## Work to be completed:
From the entries below, copy out every line with "computer" in it.

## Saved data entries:
<<<<
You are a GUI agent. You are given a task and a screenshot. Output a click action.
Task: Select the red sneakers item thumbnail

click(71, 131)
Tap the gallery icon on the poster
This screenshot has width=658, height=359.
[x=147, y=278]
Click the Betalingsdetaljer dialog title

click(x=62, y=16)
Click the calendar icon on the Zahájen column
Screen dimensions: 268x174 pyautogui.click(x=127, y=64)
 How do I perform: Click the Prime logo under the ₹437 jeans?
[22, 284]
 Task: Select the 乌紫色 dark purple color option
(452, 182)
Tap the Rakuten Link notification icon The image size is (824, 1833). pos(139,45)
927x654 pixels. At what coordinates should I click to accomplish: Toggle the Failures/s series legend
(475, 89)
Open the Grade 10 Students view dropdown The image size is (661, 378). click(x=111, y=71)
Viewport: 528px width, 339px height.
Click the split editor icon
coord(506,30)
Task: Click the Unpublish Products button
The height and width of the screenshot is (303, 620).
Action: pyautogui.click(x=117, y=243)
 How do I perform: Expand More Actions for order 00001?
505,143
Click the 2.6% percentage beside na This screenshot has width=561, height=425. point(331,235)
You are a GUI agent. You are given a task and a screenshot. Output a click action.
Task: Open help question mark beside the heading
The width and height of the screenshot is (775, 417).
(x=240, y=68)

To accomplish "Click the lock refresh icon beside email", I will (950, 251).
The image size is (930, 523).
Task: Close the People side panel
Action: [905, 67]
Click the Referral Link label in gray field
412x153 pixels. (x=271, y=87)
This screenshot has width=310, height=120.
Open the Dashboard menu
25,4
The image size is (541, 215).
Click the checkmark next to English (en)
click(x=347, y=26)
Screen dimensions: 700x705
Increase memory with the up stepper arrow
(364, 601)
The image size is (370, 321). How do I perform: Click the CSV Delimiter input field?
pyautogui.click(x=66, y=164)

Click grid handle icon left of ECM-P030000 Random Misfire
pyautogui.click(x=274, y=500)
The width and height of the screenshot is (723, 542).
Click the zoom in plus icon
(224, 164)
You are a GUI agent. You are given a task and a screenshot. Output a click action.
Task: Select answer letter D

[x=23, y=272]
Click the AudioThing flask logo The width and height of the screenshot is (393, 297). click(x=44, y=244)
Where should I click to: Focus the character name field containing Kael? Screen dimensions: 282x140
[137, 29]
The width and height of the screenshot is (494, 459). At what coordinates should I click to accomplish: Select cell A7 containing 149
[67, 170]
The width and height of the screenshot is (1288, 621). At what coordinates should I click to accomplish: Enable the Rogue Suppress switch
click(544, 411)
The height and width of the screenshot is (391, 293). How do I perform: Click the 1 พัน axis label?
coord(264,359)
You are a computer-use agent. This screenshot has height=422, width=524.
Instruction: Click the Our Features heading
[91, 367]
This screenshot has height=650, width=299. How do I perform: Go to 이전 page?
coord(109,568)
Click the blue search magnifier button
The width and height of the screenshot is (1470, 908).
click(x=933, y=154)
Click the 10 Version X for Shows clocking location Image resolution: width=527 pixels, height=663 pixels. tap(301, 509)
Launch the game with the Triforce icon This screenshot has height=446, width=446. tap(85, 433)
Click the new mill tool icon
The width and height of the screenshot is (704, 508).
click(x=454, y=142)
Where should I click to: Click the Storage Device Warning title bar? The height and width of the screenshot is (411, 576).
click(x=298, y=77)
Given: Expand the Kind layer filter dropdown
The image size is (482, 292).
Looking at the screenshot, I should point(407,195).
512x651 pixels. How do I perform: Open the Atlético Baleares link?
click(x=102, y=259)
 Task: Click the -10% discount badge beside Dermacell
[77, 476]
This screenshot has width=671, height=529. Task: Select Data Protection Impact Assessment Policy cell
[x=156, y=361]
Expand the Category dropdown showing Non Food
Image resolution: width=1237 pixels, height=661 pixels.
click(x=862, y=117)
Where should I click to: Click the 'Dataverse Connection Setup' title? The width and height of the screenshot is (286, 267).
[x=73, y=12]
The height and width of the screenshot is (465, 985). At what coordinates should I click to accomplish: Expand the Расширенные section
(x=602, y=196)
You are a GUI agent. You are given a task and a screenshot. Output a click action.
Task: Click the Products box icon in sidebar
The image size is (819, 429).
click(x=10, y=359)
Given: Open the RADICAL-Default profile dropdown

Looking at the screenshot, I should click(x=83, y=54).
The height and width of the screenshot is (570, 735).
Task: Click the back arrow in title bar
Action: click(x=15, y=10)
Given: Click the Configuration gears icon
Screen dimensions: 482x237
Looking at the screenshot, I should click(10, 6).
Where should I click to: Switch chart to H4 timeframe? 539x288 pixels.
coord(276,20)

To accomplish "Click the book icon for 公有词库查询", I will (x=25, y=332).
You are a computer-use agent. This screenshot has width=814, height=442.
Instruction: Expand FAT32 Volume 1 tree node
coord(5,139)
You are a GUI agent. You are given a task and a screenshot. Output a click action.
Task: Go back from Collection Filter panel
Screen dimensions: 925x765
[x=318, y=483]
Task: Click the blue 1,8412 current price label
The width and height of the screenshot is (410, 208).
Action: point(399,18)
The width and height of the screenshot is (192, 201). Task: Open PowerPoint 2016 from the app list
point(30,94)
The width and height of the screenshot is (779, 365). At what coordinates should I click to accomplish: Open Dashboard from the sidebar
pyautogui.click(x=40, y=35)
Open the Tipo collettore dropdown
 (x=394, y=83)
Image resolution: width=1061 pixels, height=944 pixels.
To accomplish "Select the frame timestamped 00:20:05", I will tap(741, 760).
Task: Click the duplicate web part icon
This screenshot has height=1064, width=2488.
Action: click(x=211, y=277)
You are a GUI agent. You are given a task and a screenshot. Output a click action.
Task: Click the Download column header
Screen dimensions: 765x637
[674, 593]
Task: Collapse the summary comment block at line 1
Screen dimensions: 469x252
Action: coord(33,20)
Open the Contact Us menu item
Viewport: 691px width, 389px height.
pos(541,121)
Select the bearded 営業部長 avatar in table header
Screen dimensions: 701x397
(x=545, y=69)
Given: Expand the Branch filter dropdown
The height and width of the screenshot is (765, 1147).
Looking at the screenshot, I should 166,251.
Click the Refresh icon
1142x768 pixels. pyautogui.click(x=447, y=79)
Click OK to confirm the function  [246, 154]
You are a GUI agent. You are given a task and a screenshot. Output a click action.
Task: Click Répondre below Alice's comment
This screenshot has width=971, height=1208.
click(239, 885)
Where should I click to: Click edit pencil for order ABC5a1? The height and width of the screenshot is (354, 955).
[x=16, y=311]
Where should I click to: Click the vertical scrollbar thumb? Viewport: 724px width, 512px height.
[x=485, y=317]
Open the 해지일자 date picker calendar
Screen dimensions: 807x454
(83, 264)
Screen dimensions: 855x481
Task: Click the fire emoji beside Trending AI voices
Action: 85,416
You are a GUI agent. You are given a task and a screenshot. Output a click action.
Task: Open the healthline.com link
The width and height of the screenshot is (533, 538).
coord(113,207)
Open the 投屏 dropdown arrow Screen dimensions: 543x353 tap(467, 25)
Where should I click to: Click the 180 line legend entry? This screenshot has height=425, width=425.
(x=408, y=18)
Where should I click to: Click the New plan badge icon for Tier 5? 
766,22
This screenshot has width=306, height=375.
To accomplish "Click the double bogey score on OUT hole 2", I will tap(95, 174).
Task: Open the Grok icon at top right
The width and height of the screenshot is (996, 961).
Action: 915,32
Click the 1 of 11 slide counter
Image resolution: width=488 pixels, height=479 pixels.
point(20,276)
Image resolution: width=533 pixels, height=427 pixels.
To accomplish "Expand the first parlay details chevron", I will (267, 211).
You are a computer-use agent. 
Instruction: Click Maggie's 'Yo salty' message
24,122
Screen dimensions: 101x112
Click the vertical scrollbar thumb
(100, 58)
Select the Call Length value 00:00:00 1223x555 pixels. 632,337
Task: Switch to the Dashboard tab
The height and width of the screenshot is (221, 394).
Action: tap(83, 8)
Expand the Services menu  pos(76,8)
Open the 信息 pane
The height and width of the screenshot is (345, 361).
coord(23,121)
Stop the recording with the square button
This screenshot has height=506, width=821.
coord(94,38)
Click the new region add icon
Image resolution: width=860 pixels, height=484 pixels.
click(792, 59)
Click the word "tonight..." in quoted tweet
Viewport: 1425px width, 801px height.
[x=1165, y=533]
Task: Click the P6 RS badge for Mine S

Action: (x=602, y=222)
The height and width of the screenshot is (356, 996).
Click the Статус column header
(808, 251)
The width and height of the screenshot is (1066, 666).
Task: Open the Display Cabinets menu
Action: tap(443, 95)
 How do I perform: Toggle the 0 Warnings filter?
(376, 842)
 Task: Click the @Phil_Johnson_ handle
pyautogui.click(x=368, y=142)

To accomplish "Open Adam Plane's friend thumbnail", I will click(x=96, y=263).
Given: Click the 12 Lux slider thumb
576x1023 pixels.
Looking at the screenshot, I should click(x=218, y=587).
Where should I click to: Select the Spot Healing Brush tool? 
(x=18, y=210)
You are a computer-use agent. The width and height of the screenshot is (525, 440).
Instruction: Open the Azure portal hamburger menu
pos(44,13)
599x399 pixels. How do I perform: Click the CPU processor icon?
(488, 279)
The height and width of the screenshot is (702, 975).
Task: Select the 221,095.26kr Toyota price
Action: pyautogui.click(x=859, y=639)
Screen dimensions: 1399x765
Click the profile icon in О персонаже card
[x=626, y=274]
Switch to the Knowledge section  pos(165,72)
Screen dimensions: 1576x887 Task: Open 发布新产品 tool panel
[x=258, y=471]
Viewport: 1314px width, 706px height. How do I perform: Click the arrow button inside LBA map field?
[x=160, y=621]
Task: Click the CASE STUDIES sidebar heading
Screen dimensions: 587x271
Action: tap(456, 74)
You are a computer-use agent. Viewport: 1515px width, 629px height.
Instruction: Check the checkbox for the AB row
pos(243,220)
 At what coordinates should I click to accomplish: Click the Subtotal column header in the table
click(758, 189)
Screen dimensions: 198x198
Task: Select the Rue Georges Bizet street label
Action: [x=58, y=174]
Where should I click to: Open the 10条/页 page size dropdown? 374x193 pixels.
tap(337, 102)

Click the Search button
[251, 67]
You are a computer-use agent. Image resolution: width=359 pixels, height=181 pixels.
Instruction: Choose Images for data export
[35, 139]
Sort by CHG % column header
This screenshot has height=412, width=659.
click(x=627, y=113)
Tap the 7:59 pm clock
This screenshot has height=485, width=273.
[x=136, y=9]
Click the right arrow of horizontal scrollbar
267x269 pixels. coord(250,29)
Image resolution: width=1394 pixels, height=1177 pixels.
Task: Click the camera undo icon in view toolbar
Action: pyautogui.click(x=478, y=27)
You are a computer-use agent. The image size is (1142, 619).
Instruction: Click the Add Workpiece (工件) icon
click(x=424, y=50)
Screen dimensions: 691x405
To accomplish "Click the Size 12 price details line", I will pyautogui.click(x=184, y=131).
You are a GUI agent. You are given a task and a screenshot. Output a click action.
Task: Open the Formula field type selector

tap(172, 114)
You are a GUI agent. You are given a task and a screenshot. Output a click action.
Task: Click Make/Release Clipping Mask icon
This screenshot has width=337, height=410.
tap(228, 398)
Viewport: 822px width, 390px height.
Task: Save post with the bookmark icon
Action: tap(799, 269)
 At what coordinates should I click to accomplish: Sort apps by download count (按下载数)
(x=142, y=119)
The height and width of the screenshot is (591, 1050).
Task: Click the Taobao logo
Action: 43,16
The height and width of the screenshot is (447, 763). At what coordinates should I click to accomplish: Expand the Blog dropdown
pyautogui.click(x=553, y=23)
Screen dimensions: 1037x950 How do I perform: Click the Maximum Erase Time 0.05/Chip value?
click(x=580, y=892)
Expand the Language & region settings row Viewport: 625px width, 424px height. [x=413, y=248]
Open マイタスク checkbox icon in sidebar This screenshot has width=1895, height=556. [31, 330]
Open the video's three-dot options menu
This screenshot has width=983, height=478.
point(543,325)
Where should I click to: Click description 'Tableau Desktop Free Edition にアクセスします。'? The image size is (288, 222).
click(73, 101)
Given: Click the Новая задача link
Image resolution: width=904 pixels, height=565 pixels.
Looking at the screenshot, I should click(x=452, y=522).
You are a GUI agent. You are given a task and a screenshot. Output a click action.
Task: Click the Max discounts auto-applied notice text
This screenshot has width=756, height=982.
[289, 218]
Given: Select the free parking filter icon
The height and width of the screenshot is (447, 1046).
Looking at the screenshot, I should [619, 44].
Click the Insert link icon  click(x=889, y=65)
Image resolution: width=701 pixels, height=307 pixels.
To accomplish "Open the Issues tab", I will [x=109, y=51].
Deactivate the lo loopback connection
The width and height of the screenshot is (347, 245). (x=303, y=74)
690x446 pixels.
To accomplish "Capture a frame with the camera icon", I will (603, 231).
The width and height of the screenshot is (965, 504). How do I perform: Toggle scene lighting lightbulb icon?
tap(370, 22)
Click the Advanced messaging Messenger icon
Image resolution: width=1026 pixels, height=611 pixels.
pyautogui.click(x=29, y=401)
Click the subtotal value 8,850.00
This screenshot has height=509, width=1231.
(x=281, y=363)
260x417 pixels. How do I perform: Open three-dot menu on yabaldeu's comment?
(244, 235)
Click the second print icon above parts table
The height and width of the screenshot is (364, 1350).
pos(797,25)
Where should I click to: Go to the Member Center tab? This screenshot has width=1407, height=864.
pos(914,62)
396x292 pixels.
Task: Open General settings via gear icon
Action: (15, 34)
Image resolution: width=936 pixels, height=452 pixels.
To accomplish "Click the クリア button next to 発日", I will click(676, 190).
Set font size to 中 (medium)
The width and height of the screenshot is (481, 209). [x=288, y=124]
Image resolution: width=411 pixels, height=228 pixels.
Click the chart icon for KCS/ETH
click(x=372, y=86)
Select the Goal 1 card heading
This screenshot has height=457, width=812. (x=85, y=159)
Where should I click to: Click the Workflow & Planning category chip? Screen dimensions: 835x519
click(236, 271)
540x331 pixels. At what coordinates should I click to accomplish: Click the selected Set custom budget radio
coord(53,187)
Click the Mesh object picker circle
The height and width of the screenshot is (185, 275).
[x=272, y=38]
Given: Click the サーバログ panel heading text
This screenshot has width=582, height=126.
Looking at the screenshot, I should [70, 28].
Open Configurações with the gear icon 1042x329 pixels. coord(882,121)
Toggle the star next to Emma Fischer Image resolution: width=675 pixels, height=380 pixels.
>>>>
## Answer section:
You are a computer-use agent. This screenshot has height=422, width=524.
You are a computer-use agent. This screenshot has width=814, height=442.
You are a computer-use agent. 
You are a computer-use agent. The width and height of the screenshot is (525, 440).
You are a computer-use agent. Viewport: 1515px width, 629px height.
You are a computer-use agent. Image resolution: width=359 pixels, height=181 pixels.
You are a computer-use agent. The image size is (1142, 619).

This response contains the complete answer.